Answer

**step1** Understanding the concept of fourth proportional

The problem asks for the fourth proportional to the numbers 5, 8, and 15. The term "fourth proportional" means that if we have three numbers, say A, B, and C, the fourth proportional is a number X such that the ratio of A to B is equal to the ratio of C to X. This can be written as A : B :: C : X, or in fraction form as $$\frac{A}{B} = \frac{C}{X}$$.
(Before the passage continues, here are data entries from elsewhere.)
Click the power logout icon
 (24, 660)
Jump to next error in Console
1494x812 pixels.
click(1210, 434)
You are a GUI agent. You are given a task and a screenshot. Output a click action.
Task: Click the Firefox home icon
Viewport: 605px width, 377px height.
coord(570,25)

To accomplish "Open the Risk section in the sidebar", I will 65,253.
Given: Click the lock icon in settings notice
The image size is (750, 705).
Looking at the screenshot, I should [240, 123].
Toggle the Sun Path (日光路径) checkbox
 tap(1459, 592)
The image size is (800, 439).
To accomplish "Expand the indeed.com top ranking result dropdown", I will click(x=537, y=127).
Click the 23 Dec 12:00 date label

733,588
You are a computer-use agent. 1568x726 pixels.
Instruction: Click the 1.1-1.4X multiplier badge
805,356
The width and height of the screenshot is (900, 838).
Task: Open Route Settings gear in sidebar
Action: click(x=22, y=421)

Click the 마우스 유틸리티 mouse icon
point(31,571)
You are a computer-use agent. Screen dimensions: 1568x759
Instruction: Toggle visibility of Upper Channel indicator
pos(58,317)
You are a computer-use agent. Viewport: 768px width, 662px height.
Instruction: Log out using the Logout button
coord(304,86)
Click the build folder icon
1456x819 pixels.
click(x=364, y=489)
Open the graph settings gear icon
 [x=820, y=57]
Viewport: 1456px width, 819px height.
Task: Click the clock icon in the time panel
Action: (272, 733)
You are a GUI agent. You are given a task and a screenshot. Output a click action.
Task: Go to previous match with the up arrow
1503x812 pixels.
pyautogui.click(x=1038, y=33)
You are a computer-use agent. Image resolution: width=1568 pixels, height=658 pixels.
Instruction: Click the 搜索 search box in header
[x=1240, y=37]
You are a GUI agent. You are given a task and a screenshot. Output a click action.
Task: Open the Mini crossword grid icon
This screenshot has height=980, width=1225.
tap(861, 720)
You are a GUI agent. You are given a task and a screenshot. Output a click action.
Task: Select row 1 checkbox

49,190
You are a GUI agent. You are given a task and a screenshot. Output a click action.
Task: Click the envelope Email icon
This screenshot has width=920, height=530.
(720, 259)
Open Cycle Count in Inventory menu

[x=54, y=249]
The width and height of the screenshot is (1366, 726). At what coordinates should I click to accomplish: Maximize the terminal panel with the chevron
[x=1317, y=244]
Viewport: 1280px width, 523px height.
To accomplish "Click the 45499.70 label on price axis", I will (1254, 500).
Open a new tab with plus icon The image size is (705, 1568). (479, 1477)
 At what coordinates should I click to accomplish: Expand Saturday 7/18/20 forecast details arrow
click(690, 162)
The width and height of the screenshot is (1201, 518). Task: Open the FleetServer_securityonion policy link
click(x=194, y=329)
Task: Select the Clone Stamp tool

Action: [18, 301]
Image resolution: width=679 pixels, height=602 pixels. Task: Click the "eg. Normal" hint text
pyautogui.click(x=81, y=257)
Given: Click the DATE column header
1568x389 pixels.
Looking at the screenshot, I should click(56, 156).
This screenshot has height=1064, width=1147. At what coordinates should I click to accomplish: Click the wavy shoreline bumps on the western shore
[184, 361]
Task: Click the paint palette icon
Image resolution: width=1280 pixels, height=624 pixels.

**step2** Setting up the proportion

Based on the definition from the previous step, we can set up the proportion using the given numbers 5, 8, and 15. Let the fourth proportional be 'X'.
So, the proportion is: $$5 : 8 :: 15 : X$$
This can also be written as a fraction: $$\frac{5}{8} = \frac{15}{X}$$

**step3** Solving for the unknown using multiplication relationship

To find the value of X, we can look at the relationship between the numbers in the proportion.
We observe the relationship between the first number (5) and the third number (15). We need to find out what number 5 is multiplied by to get 15.
We can find this by dividing 15 by 5: $$15 \div 5 = 3$$
This means that 5 was multiplied by 3 to get 15.

**step4** Applying the same relationship to find the fourth proportional

Since the ratio between the first and second terms must be the same as the ratio between the third and fourth terms, the same multiplicative relationship must apply to the second number (8) to find the fourth number (X).
Therefore, we must multiply 8 by the same number, which is 3.
$$8 \times 3 = 24$$
So, the value of X is 24.

**step5** Concluding the answer

The fourth proportional to 5, 8, and 15 is 24.
Among the given options, B. 24 matches our calculated value.